(ESTRATTO)
┄┄┄┄┄┄┄┄┄┄

Quello che non dice l’articolo è che fine hanno fatto questi senzatetto. Una volta che sono stati identificati e curati, no sappiamo che cosa faranno.
Come architetti, come persone che in vari modi lavorano in questo ambito, ci troviamo di fronte a questo paradosso: esiste una richiesta di spazi abitativi minimi, chiamiamoli d’emergenza sociale a cui nessuno da una risposta, dall’altro spazi abbandonati, locali dismessi, vecchie fabbriche in rovina, che stanno proprio nel centro della città e che rimangono inutilizzati per lassismo, incapacità, mancanza di una visione, spirito di condivisione di amministratori e proprietari.

┄┄┄┄┄┄┄┄┄┄

(VOCI ELENCATE)
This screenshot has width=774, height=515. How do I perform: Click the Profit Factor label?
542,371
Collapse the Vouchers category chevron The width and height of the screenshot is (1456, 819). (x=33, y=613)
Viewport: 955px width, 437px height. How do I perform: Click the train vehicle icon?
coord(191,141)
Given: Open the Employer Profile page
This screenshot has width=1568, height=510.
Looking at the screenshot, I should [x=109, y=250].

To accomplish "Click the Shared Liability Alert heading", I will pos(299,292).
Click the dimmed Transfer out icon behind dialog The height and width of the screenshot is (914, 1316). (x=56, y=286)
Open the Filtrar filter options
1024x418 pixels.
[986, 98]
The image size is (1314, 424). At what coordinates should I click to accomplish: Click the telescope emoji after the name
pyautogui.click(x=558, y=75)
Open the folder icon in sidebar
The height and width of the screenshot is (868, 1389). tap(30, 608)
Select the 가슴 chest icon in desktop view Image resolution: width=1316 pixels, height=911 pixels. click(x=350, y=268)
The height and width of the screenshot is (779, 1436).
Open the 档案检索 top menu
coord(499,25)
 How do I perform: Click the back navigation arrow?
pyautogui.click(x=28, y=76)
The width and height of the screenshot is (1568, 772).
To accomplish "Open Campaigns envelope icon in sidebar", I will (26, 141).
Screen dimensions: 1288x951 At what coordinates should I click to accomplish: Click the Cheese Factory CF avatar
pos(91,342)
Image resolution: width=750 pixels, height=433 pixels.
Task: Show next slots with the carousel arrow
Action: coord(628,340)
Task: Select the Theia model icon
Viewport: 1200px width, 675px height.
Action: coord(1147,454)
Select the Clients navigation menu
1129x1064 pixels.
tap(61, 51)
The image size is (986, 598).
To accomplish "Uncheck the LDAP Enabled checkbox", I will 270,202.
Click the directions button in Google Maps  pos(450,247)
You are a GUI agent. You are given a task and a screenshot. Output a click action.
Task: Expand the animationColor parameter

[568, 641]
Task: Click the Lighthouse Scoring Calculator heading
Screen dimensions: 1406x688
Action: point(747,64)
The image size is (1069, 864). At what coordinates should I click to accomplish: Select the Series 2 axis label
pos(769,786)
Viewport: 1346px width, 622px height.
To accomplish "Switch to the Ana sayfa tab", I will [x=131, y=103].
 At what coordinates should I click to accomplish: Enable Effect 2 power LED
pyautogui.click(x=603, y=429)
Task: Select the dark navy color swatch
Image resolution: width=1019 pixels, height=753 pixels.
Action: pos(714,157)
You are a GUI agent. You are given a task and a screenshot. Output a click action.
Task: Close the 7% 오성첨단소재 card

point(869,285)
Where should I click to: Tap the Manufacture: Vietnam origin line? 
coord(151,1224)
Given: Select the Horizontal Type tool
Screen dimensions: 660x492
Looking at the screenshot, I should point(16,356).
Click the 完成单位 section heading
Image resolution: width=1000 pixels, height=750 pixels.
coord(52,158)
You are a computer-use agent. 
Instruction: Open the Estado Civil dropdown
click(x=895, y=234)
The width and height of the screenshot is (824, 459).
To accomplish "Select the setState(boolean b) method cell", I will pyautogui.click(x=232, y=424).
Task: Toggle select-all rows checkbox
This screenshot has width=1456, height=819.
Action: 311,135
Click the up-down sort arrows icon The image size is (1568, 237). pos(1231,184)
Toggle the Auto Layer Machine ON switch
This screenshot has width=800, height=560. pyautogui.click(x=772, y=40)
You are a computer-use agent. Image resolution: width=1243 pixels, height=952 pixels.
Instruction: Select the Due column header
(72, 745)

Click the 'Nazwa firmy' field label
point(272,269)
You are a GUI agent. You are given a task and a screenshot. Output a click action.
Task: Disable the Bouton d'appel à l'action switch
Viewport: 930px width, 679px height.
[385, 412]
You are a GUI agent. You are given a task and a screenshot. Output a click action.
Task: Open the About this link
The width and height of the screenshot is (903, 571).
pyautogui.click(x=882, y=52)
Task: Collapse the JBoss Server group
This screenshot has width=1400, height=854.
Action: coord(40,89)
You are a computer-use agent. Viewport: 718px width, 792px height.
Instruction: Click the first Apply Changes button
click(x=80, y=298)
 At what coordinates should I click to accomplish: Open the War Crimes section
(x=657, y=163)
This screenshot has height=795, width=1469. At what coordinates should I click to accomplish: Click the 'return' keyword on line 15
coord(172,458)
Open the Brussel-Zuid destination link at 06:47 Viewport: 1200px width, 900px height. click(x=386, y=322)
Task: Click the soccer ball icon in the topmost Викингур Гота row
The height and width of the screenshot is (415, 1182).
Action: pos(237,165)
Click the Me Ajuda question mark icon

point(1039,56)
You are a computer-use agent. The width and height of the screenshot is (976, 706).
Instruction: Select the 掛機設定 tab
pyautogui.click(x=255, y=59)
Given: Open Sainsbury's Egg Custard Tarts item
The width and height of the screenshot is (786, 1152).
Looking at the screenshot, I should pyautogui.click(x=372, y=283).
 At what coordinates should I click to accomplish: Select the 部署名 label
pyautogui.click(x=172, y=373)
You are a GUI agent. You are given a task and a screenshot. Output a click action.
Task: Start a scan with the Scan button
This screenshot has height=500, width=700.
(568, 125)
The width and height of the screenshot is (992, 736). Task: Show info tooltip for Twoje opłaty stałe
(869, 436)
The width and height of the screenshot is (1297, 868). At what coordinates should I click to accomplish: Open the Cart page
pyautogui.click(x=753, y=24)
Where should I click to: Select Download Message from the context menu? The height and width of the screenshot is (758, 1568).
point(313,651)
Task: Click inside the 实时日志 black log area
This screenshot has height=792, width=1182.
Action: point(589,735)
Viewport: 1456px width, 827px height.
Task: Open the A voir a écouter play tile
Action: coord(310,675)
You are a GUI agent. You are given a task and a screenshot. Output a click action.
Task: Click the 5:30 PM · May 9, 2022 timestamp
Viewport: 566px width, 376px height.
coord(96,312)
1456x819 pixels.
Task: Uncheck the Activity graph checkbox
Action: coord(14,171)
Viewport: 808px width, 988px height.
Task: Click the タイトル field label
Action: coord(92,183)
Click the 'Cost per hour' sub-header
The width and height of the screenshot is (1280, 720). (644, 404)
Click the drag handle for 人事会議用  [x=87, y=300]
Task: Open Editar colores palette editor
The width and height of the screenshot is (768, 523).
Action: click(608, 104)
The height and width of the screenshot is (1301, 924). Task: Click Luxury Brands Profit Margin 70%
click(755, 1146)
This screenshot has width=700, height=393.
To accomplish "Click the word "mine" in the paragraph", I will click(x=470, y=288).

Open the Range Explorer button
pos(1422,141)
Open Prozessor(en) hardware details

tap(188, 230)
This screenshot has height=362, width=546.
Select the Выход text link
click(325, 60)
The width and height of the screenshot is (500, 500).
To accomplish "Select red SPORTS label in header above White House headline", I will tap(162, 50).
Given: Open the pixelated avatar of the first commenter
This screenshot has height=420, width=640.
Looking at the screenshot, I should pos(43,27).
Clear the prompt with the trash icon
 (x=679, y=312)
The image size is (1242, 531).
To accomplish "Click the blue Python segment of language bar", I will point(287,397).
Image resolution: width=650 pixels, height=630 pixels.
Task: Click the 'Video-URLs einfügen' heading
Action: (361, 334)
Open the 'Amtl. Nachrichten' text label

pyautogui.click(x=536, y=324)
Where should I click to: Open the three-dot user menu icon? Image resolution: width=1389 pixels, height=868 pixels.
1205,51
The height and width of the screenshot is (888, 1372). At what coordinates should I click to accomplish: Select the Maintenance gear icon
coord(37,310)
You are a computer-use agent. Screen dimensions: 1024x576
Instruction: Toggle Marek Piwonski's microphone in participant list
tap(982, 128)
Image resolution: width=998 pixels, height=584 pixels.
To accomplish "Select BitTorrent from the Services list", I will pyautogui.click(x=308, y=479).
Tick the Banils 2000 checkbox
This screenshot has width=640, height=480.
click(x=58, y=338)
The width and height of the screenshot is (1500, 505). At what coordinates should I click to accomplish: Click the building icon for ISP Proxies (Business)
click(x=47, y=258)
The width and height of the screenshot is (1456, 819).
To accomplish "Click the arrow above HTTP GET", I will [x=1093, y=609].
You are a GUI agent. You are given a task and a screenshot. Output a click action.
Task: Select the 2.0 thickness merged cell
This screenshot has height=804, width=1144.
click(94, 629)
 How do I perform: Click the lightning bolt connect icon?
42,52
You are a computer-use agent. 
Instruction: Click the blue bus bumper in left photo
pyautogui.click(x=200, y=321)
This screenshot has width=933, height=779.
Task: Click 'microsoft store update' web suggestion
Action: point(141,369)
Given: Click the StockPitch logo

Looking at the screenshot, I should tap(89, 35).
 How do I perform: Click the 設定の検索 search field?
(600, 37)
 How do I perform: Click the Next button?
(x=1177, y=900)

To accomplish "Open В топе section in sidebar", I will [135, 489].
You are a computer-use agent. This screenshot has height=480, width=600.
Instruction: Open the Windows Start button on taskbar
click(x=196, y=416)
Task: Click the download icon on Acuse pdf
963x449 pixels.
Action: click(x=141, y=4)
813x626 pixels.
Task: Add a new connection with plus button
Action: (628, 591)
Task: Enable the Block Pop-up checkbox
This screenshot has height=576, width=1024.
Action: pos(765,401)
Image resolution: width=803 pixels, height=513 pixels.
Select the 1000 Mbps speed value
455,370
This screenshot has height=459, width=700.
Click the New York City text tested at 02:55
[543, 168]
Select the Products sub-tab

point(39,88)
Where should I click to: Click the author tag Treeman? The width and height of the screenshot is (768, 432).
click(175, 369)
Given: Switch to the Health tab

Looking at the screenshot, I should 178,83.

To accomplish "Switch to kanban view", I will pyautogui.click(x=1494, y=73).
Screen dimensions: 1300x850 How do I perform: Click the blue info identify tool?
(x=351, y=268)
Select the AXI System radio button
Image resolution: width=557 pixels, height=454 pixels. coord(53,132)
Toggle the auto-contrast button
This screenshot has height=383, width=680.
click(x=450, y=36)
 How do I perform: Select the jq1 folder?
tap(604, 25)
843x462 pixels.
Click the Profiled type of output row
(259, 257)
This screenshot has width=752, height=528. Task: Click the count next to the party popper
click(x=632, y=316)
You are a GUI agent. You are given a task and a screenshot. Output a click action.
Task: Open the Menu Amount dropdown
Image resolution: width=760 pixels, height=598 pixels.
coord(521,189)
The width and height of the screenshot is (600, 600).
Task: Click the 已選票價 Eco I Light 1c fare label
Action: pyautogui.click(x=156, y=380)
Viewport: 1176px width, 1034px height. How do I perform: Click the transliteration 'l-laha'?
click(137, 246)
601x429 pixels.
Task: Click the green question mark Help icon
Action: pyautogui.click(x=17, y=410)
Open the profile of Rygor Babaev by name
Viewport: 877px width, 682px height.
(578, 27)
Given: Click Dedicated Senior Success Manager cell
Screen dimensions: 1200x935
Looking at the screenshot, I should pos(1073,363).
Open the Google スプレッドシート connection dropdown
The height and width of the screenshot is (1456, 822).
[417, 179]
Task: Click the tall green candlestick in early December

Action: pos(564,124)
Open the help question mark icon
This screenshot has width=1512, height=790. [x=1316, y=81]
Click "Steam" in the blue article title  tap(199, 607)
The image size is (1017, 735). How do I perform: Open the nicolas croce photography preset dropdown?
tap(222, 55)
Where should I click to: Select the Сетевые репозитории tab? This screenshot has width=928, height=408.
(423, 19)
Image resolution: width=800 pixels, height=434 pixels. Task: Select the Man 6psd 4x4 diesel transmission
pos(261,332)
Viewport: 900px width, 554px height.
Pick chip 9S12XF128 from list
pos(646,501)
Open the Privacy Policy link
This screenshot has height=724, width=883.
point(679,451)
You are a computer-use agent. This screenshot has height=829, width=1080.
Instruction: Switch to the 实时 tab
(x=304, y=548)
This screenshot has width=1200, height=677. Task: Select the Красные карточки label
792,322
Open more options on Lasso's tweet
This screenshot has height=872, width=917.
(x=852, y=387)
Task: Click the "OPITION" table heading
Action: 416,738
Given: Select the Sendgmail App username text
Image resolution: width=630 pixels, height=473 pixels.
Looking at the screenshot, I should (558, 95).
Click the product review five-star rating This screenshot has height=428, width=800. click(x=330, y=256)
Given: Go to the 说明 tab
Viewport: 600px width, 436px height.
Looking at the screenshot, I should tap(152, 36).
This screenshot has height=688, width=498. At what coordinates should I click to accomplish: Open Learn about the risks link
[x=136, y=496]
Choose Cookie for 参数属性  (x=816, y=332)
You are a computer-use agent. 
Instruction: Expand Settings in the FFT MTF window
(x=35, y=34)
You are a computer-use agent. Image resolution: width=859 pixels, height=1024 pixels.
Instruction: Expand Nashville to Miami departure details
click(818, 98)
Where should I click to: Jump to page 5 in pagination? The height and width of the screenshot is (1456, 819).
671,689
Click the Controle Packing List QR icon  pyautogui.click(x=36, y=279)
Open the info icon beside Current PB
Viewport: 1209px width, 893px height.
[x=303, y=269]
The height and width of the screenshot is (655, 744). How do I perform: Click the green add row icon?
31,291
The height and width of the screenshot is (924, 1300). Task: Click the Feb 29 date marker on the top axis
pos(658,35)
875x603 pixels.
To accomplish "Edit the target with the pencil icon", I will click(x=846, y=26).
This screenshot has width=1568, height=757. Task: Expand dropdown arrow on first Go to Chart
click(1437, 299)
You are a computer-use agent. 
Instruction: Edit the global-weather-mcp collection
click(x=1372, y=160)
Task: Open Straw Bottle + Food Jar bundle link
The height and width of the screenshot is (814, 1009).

┄┄┄┄┄┄┄┄┄┄

(OBIETTIVO) Ricopia senza modifiche il passo dell'estratto che comincia con "Come architetti, come" e prosegue fino a "amministratori e proprietari.". Le voci sono materiale a sé, separato dall'estratto.

(RISULTATO)
Come architetti, come persone che in vari modi lavorano in questo ambito, ci troviamo di fronte a questo paradosso: esiste una richiesta di spazi abitativi minimi, chiamiamoli d’emergenza sociale a cui nessuno da una risposta, dall’altro spazi abbandonati, locali dismessi, vecchie fabbriche in rovina, che stanno proprio nel centro della città e che rimangono inutilizzati per lassismo, incapacità, mancanza di una visione, spirito di condivisione di amministratori e proprietari.